··· Information supplied

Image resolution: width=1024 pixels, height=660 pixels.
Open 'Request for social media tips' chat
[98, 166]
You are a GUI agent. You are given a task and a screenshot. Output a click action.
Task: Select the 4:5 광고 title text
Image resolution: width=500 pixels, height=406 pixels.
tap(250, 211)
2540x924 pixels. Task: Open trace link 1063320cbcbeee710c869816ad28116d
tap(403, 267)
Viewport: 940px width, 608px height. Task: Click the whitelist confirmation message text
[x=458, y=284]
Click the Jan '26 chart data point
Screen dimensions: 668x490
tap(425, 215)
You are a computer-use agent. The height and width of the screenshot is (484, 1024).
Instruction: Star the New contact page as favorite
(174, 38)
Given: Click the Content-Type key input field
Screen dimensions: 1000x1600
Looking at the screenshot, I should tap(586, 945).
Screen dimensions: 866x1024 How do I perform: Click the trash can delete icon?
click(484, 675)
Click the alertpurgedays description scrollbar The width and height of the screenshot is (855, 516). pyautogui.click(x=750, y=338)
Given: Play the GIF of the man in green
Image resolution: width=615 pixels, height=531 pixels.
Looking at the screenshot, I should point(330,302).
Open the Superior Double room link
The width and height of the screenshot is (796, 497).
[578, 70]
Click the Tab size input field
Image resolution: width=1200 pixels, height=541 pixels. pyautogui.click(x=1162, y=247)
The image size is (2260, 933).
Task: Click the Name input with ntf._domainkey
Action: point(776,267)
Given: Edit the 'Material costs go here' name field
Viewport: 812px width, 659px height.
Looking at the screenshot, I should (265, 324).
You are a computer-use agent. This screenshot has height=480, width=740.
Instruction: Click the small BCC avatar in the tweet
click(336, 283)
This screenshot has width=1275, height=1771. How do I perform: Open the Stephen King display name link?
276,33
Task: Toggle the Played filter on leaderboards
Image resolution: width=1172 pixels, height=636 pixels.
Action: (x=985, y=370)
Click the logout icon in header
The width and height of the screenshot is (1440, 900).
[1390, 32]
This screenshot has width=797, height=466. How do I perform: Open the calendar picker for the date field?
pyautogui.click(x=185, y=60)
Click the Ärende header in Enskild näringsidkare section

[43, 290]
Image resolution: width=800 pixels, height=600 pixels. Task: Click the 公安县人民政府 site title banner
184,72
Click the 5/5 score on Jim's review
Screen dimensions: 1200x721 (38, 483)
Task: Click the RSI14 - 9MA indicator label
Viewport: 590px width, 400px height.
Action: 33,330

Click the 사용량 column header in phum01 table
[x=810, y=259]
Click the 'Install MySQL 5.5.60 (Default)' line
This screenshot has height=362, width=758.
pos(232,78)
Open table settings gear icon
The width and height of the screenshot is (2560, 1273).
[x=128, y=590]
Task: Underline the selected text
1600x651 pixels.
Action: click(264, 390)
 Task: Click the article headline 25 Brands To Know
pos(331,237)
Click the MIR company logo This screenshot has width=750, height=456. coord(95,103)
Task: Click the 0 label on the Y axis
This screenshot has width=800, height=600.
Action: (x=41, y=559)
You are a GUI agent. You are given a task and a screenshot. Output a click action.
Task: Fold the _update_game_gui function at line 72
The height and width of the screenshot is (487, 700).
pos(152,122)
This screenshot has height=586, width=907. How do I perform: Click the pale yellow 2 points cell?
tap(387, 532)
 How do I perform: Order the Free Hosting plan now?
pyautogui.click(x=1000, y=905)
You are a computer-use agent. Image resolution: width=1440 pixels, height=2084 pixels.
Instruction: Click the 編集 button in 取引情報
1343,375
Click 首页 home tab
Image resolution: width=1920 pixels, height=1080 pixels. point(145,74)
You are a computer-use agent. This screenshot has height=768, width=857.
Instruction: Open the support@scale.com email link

······

Take the records above and copy them out exactly.

[Answer to this task]
Image resolution: width=1024 pixels, height=660 pixels.
Open 'Request for social media tips' chat
[98, 166]
You are a GUI agent. You are given a task and a screenshot. Output a click action.
Task: Select the 4:5 광고 title text
Image resolution: width=500 pixels, height=406 pixels.
tap(250, 211)
2540x924 pixels. Task: Open trace link 1063320cbcbeee710c869816ad28116d
tap(403, 267)
Viewport: 940px width, 608px height. Task: Click the whitelist confirmation message text
[x=458, y=284]
Click the Jan '26 chart data point
Screen dimensions: 668x490
tap(425, 215)
You are a computer-use agent. The height and width of the screenshot is (484, 1024).
Instruction: Star the New contact page as favorite
(174, 38)
Given: Click the Content-Type key input field
Screen dimensions: 1000x1600
Looking at the screenshot, I should tap(586, 945).
Screen dimensions: 866x1024 How do I perform: Click the trash can delete icon?
click(484, 675)
Click the alertpurgedays description scrollbar The width and height of the screenshot is (855, 516). pyautogui.click(x=750, y=338)
Given: Play the GIF of the man in green
Image resolution: width=615 pixels, height=531 pixels.
Looking at the screenshot, I should point(330,302).
Open the Superior Double room link
The width and height of the screenshot is (796, 497).
[578, 70]
Click the Tab size input field
Image resolution: width=1200 pixels, height=541 pixels. pyautogui.click(x=1162, y=247)
The image size is (2260, 933).
Task: Click the Name input with ntf._domainkey
Action: point(776,267)
Given: Edit the 'Material costs go here' name field
Viewport: 812px width, 659px height.
Looking at the screenshot, I should (265, 324).
You are a computer-use agent. This screenshot has height=480, width=740.
Instruction: Click the small BCC avatar in the tweet
click(336, 283)
This screenshot has width=1275, height=1771. How do I perform: Open the Stephen King display name link?
276,33
Task: Toggle the Played filter on leaderboards
Image resolution: width=1172 pixels, height=636 pixels.
Action: (x=985, y=370)
Click the logout icon in header
The width and height of the screenshot is (1440, 900).
[1390, 32]
This screenshot has width=797, height=466. How do I perform: Open the calendar picker for the date field?
pyautogui.click(x=185, y=60)
Click the Ärende header in Enskild näringsidkare section

[43, 290]
Image resolution: width=800 pixels, height=600 pixels. Task: Click the 公安县人民政府 site title banner
184,72
Click the 5/5 score on Jim's review
Screen dimensions: 1200x721 (38, 483)
Task: Click the RSI14 - 9MA indicator label
Viewport: 590px width, 400px height.
Action: 33,330

Click the 사용량 column header in phum01 table
[x=810, y=259]
Click the 'Install MySQL 5.5.60 (Default)' line
This screenshot has height=362, width=758.
pos(232,78)
Open table settings gear icon
The width and height of the screenshot is (2560, 1273).
[x=128, y=590]
Task: Underline the selected text
1600x651 pixels.
Action: click(264, 390)
 Task: Click the article headline 25 Brands To Know
pos(331,237)
Click the MIR company logo This screenshot has width=750, height=456. coord(95,103)
Task: Click the 0 label on the Y axis
This screenshot has width=800, height=600.
Action: (x=41, y=559)
You are a GUI agent. You are given a task and a screenshot. Output a click action.
Task: Fold the _update_game_gui function at line 72
The height and width of the screenshot is (487, 700).
pos(152,122)
This screenshot has height=586, width=907. How do I perform: Click the pale yellow 2 points cell?
tap(387, 532)
 How do I perform: Order the Free Hosting plan now?
pyautogui.click(x=1000, y=905)
You are a computer-use agent. Image resolution: width=1440 pixels, height=2084 pixels.
Instruction: Click the 編集 button in 取引情報
1343,375
Click 首页 home tab
Image resolution: width=1920 pixels, height=1080 pixels. point(145,74)
You are a computer-use agent. This screenshot has height=768, width=857.
Instruction: Open the support@scale.com email link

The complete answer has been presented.